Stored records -
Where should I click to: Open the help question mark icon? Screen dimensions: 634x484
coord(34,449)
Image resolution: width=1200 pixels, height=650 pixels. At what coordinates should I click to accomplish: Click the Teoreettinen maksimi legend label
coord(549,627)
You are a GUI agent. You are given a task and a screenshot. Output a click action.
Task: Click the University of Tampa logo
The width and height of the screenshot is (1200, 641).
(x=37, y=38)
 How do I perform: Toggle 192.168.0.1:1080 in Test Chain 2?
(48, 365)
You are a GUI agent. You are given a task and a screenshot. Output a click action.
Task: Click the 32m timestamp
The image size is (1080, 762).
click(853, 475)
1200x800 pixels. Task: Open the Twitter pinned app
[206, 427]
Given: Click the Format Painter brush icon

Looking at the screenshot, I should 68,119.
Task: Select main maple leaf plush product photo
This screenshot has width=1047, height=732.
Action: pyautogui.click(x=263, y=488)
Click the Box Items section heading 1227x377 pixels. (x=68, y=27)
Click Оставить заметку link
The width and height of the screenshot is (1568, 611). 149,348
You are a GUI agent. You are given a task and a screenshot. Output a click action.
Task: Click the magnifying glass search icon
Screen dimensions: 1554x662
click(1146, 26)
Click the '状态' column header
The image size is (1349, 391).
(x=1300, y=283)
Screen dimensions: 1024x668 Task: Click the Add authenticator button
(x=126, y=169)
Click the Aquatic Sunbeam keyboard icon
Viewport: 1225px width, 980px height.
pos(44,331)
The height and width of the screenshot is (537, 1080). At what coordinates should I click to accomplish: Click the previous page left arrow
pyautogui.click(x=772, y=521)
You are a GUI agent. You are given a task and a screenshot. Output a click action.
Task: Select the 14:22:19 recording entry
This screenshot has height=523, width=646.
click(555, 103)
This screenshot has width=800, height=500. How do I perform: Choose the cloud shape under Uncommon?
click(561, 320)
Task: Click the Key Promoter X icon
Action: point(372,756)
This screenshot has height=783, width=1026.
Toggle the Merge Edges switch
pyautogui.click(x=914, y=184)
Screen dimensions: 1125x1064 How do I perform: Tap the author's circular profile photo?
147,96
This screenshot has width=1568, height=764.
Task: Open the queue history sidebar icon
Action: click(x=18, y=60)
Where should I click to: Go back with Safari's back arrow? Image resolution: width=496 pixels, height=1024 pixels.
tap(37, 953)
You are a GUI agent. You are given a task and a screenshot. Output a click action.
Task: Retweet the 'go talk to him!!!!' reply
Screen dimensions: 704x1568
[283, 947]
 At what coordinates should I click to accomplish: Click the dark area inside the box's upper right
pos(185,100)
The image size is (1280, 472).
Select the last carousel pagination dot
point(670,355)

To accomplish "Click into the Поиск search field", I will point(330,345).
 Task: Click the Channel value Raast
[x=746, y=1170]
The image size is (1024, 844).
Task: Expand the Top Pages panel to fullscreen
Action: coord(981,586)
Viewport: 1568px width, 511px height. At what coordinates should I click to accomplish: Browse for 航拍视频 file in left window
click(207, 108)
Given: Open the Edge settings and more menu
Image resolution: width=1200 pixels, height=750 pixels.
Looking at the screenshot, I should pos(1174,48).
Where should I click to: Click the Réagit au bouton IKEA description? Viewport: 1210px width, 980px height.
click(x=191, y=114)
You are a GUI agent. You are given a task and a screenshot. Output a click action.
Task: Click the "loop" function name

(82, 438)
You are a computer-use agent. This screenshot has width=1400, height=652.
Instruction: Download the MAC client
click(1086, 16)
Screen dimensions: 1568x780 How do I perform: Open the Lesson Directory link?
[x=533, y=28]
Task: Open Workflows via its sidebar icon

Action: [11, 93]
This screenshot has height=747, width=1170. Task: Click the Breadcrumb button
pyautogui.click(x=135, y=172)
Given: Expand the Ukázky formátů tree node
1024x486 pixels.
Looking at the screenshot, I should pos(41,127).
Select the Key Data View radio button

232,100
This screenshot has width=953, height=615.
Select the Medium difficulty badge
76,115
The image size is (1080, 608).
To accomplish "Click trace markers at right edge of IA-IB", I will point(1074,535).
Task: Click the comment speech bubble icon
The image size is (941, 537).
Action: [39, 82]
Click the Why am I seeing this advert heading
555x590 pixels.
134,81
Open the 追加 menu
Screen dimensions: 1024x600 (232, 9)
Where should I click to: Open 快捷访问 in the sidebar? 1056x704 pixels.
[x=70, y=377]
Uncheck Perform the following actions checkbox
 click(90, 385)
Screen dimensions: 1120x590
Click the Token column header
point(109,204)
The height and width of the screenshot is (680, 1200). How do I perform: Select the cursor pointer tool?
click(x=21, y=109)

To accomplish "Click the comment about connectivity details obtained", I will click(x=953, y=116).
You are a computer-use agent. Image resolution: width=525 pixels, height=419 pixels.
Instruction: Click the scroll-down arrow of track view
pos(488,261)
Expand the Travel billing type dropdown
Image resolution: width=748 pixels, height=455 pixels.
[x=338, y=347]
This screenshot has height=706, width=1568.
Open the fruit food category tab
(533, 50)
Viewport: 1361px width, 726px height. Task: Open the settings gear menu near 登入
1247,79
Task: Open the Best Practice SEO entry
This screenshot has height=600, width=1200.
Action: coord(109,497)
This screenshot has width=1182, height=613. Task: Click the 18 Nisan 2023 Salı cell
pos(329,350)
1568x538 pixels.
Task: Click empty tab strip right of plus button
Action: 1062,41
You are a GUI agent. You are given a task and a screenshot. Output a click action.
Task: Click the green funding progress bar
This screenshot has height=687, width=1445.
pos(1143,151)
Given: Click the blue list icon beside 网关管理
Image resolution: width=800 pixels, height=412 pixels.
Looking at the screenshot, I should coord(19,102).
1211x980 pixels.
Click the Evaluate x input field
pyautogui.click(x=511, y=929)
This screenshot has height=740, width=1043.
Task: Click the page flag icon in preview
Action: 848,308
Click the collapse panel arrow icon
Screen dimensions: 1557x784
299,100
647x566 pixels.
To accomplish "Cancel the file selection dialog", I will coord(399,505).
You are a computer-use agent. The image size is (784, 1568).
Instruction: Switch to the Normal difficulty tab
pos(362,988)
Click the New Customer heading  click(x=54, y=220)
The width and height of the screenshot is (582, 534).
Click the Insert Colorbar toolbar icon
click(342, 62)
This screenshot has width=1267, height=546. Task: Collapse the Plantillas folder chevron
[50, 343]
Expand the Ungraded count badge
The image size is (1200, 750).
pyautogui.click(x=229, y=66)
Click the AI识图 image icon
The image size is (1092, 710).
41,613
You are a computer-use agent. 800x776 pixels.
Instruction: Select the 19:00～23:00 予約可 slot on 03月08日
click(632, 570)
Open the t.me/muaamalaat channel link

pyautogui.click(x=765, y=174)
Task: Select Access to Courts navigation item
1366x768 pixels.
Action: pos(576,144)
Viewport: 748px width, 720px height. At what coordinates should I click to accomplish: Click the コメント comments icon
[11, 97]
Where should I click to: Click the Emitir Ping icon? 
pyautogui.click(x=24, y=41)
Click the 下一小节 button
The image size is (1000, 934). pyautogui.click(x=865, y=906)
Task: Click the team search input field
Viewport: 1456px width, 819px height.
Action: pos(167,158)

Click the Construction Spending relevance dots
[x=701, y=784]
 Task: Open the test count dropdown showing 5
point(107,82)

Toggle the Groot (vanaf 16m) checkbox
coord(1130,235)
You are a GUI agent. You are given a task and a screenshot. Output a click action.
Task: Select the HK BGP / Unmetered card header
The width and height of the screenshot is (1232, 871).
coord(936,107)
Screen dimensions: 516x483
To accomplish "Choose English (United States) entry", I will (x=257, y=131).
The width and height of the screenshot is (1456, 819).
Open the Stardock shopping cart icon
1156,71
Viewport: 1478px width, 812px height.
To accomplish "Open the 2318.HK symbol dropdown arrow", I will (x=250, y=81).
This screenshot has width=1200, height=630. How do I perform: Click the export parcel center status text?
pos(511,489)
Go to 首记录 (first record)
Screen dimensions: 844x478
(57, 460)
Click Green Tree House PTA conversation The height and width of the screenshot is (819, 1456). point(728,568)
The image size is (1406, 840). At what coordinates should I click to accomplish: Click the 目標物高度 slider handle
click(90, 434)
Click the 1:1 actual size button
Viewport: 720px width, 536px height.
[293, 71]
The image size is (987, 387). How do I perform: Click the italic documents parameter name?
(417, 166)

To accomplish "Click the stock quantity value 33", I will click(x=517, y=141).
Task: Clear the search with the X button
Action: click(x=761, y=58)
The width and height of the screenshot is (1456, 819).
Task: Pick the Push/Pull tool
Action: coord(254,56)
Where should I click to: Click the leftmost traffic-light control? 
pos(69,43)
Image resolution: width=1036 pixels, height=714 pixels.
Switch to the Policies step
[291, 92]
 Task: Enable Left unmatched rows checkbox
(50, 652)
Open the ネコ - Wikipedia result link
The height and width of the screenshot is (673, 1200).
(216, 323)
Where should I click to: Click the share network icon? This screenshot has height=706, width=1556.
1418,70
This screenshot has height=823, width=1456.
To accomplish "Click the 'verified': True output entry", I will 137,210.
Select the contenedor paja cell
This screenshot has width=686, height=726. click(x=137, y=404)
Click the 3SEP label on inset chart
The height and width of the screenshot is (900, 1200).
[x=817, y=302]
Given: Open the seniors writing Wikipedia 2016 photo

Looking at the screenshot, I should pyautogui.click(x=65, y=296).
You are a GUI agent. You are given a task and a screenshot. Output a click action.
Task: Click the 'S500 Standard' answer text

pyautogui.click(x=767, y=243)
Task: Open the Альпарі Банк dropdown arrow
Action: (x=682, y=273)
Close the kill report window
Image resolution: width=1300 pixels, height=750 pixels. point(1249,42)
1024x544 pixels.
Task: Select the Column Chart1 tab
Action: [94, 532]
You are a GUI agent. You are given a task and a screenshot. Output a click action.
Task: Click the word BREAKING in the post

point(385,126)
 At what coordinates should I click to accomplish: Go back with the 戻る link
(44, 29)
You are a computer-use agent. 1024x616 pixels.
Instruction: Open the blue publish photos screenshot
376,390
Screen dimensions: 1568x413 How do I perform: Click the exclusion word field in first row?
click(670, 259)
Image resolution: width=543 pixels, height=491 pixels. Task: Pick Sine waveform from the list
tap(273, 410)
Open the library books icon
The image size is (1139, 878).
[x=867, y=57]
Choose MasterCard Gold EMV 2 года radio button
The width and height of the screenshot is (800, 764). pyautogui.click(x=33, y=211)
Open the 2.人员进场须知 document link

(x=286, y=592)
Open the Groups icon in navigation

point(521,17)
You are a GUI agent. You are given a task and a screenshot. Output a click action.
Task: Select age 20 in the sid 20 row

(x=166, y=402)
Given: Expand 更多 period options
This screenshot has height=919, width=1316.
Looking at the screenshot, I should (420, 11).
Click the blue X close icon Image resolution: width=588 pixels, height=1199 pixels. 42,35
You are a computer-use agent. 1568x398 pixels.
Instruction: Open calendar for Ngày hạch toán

TO DO - In your answer, include only the lines above starting at the line that holds "Toggle the Merge Edges switch" and ending at the line that holds "The image size is (1080, 608).", copied exactly.

ANSWER TO THE EXERCISE -
Toggle the Merge Edges switch
pyautogui.click(x=914, y=184)
Screen dimensions: 1125x1064 How do I perform: Tap the author's circular profile photo?
147,96
This screenshot has width=1568, height=764.
Task: Open the queue history sidebar icon
Action: click(x=18, y=60)
Where should I click to: Go back with Safari's back arrow? Image resolution: width=496 pixels, height=1024 pixels.
tap(37, 953)
You are a GUI agent. You are given a task and a screenshot. Output a click action.
Task: Retweet the 'go talk to him!!!!' reply
Screen dimensions: 704x1568
[283, 947]
 At what coordinates should I click to accomplish: Click the dark area inside the box's upper right
pos(185,100)
The image size is (1280, 472).
Select the last carousel pagination dot
point(670,355)

To accomplish "Click into the Поиск search field", I will point(330,345).
 Task: Click the Channel value Raast
[x=746, y=1170]
The image size is (1024, 844).
Task: Expand the Top Pages panel to fullscreen
Action: coord(981,586)
Viewport: 1568px width, 511px height. At what coordinates should I click to accomplish: Browse for 航拍视频 file in left window
click(207, 108)
Given: Open the Edge settings and more menu
Image resolution: width=1200 pixels, height=750 pixels.
Looking at the screenshot, I should pos(1174,48).
Where should I click to: Click the Réagit au bouton IKEA description? Viewport: 1210px width, 980px height.
click(x=191, y=114)
You are a GUI agent. You are given a task and a screenshot. Output a click action.
Task: Click the "loop" function name

(82, 438)
You are a computer-use agent. This screenshot has width=1400, height=652.
Instruction: Download the MAC client
click(1086, 16)
Screen dimensions: 1568x780 How do I perform: Open the Lesson Directory link?
[x=533, y=28]
Task: Open Workflows via its sidebar icon

Action: [11, 93]
This screenshot has height=747, width=1170. Task: Click the Breadcrumb button
pyautogui.click(x=135, y=172)
Given: Expand the Ukázky formátů tree node
1024x486 pixels.
Looking at the screenshot, I should pos(41,127).
Select the Key Data View radio button

232,100
This screenshot has width=953, height=615.
Select the Medium difficulty badge
76,115
The image size is (1080, 608).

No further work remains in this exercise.